Records supplied
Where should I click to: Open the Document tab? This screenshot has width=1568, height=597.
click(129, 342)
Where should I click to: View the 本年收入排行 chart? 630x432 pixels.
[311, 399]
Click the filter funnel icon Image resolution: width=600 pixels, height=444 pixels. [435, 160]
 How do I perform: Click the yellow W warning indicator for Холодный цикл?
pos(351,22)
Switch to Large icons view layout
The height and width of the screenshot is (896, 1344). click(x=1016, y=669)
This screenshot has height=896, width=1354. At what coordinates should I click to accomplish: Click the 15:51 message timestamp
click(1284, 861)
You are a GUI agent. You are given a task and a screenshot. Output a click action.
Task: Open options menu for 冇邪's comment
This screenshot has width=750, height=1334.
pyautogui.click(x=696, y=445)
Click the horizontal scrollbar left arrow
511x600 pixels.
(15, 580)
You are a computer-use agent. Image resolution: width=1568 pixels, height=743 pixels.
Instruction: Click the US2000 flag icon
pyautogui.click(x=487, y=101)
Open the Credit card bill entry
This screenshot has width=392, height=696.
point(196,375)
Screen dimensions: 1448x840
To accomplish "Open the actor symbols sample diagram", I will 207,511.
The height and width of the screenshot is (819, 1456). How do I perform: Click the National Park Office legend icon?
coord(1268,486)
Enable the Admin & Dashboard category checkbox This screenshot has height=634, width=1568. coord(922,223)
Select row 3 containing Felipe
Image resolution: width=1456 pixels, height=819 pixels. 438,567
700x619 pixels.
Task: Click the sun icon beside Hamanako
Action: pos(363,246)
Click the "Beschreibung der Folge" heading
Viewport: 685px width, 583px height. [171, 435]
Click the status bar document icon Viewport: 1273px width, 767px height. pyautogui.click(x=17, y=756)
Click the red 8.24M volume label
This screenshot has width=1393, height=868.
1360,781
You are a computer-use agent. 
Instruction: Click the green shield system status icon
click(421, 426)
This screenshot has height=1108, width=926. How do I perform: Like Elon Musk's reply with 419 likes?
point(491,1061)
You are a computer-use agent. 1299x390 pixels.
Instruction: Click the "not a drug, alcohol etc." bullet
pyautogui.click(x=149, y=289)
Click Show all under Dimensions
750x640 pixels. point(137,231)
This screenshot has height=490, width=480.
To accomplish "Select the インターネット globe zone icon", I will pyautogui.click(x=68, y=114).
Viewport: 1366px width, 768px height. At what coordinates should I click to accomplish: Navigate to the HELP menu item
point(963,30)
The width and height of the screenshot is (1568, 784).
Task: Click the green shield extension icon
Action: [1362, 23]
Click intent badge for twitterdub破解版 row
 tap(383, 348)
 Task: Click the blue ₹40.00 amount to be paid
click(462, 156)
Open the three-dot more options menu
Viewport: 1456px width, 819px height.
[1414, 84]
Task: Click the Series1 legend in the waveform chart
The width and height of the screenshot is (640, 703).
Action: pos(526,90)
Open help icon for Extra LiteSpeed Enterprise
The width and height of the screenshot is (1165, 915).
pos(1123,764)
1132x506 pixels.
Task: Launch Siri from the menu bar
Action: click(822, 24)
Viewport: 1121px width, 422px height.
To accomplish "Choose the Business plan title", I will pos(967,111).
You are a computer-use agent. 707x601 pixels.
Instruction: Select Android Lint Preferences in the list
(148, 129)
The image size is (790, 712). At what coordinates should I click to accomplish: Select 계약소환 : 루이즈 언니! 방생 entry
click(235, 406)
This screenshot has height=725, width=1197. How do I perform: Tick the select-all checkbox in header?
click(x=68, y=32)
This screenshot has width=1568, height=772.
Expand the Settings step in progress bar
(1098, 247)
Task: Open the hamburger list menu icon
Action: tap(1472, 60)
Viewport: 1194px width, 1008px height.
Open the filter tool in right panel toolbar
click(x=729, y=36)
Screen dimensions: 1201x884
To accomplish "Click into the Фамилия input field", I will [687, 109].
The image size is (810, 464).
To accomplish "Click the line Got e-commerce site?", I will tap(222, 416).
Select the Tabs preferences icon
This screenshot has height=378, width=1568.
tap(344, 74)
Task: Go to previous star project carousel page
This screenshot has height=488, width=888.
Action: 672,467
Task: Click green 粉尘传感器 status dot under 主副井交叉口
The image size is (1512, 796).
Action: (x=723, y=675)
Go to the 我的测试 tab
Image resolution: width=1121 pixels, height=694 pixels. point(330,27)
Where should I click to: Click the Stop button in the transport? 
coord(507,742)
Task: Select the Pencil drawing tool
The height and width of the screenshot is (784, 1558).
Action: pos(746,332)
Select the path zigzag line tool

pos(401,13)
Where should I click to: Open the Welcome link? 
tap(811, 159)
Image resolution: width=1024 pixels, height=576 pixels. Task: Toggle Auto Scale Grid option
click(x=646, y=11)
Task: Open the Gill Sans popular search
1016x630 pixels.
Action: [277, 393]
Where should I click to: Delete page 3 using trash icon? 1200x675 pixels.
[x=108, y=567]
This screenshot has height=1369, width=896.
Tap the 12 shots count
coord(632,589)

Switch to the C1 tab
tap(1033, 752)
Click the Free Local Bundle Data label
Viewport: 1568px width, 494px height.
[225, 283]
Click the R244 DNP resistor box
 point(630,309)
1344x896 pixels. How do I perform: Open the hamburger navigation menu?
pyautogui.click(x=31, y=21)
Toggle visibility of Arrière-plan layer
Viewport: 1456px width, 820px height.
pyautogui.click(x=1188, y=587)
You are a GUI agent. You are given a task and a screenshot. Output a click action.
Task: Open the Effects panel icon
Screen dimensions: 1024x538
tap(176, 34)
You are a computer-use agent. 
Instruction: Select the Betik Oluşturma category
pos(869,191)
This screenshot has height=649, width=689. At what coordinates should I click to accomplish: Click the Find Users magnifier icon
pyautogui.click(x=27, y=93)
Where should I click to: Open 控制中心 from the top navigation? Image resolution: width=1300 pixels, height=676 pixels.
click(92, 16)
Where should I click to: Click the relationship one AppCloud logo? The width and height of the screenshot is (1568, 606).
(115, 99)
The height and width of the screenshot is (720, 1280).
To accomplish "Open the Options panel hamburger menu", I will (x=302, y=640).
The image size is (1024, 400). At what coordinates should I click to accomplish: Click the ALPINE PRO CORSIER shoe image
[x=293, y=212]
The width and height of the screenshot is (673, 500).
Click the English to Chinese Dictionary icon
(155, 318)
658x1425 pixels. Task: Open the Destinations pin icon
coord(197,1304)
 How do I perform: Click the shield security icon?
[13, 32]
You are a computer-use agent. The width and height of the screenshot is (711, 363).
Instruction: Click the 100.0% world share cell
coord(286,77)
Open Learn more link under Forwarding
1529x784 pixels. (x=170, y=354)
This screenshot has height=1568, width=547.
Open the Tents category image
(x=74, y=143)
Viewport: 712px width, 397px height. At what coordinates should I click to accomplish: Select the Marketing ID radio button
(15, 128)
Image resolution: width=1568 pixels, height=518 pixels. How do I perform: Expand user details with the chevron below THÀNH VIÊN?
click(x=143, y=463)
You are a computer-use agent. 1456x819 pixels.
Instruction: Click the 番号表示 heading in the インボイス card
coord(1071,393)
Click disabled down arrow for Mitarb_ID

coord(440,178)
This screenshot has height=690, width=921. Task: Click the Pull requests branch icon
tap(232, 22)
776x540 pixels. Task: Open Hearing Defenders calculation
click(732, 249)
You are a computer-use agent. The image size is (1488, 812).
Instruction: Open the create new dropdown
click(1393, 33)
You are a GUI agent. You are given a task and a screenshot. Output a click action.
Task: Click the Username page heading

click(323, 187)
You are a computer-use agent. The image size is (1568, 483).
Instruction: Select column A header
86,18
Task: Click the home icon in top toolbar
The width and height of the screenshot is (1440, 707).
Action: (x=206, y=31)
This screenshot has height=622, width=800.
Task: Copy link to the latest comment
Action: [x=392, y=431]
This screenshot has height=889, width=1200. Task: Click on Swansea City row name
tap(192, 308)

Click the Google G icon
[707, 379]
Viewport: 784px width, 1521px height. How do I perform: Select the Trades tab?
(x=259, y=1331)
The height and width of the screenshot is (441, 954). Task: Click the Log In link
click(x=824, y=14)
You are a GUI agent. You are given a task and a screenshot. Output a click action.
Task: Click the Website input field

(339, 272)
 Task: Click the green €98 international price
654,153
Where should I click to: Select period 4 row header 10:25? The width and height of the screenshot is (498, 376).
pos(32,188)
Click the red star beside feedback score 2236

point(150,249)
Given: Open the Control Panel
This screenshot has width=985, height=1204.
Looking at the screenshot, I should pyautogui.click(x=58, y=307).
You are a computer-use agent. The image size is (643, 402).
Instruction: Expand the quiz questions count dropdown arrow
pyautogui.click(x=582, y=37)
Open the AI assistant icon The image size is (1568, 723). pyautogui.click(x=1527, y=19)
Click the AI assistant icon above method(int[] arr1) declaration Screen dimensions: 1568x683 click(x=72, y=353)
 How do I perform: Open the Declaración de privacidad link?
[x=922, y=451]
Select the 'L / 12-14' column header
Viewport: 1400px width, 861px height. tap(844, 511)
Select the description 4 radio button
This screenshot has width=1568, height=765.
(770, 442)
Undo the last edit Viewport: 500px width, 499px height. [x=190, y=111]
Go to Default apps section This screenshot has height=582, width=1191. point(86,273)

What to work on
Reproduce the items above verbatim, beginning at the line that contains "This screenshot has height=690, width=921." and ending after the line that contains "Click the AI", with both of those lines included.

Task response
This screenshot has height=690, width=921. Task: Click the Pull requests branch icon
tap(232, 22)
776x540 pixels. Task: Open Hearing Defenders calculation
click(732, 249)
You are a computer-use agent. The image size is (1488, 812).
Instruction: Open the create new dropdown
click(1393, 33)
You are a GUI agent. You are given a task and a screenshot. Output a click action.
Task: Click the Username page heading

click(323, 187)
You are a computer-use agent. The image size is (1568, 483).
Instruction: Select column A header
86,18
Task: Click the home icon in top toolbar
The width and height of the screenshot is (1440, 707).
Action: (x=206, y=31)
This screenshot has height=622, width=800.
Task: Copy link to the latest comment
Action: [x=392, y=431]
This screenshot has height=889, width=1200. Task: Click on Swansea City row name
tap(192, 308)

Click the Google G icon
[707, 379]
Viewport: 784px width, 1521px height. How do I perform: Select the Trades tab?
(x=259, y=1331)
The height and width of the screenshot is (441, 954). Task: Click the Log In link
click(x=824, y=14)
You are a GUI agent. You are given a task and a screenshot. Output a click action.
Task: Click the Website input field

(339, 272)
 Task: Click the green €98 international price
654,153
Where should I click to: Select period 4 row header 10:25? The width and height of the screenshot is (498, 376).
pos(32,188)
Click the red star beside feedback score 2236

point(150,249)
Given: Open the Control Panel
This screenshot has width=985, height=1204.
Looking at the screenshot, I should pyautogui.click(x=58, y=307).
You are a computer-use agent. The image size is (643, 402).
Instruction: Expand the quiz questions count dropdown arrow
pyautogui.click(x=582, y=37)
Open the AI assistant icon The image size is (1568, 723). pyautogui.click(x=1527, y=19)
Click the AI assistant icon above method(int[] arr1) declaration Screen dimensions: 1568x683 click(x=72, y=353)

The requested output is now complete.